**DESCRIPTION OF THE TASK:** Rewrite only the entries that begin at the line containing "This screenshot has height=763, width=1568." and end after the line containing "(x=506, y=575)". Keep the request text unchanged, and add 144 to each click coordinate in the answers.

######

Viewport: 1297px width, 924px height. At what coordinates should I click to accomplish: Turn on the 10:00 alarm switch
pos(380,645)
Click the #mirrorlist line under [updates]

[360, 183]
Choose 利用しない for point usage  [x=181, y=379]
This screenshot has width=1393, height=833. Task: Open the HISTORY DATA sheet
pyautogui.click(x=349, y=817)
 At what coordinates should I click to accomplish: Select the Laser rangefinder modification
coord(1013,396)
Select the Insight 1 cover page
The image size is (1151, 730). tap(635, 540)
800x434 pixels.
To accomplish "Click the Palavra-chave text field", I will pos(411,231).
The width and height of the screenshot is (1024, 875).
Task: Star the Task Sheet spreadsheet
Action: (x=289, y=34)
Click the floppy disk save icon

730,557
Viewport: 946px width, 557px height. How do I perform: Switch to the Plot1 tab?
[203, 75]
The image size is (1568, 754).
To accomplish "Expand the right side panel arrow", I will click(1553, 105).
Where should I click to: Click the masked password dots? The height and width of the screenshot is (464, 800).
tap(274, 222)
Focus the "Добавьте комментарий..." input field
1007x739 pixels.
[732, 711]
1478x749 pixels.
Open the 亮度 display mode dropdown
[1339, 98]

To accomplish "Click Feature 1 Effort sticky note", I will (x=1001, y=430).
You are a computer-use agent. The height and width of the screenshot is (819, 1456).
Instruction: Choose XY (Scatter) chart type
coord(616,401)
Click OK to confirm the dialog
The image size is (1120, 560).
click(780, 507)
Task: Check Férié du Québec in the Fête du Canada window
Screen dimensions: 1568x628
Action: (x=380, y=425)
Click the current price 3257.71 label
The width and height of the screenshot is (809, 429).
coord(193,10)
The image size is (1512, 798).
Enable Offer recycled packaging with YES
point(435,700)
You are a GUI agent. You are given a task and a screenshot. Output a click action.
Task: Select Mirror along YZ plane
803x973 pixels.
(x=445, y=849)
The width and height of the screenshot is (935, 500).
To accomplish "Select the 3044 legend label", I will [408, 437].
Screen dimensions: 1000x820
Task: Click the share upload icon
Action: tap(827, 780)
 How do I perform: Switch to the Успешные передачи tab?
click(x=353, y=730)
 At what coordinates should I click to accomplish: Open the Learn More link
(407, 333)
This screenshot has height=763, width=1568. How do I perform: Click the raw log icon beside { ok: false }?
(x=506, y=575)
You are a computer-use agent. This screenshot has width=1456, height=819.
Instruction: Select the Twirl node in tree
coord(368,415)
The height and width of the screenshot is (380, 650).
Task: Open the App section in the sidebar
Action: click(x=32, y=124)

######

**EXERCISE SOLUTION:**
This screenshot has height=763, width=1568. How do I perform: Click the raw log icon beside { ok: false }?
(x=650, y=719)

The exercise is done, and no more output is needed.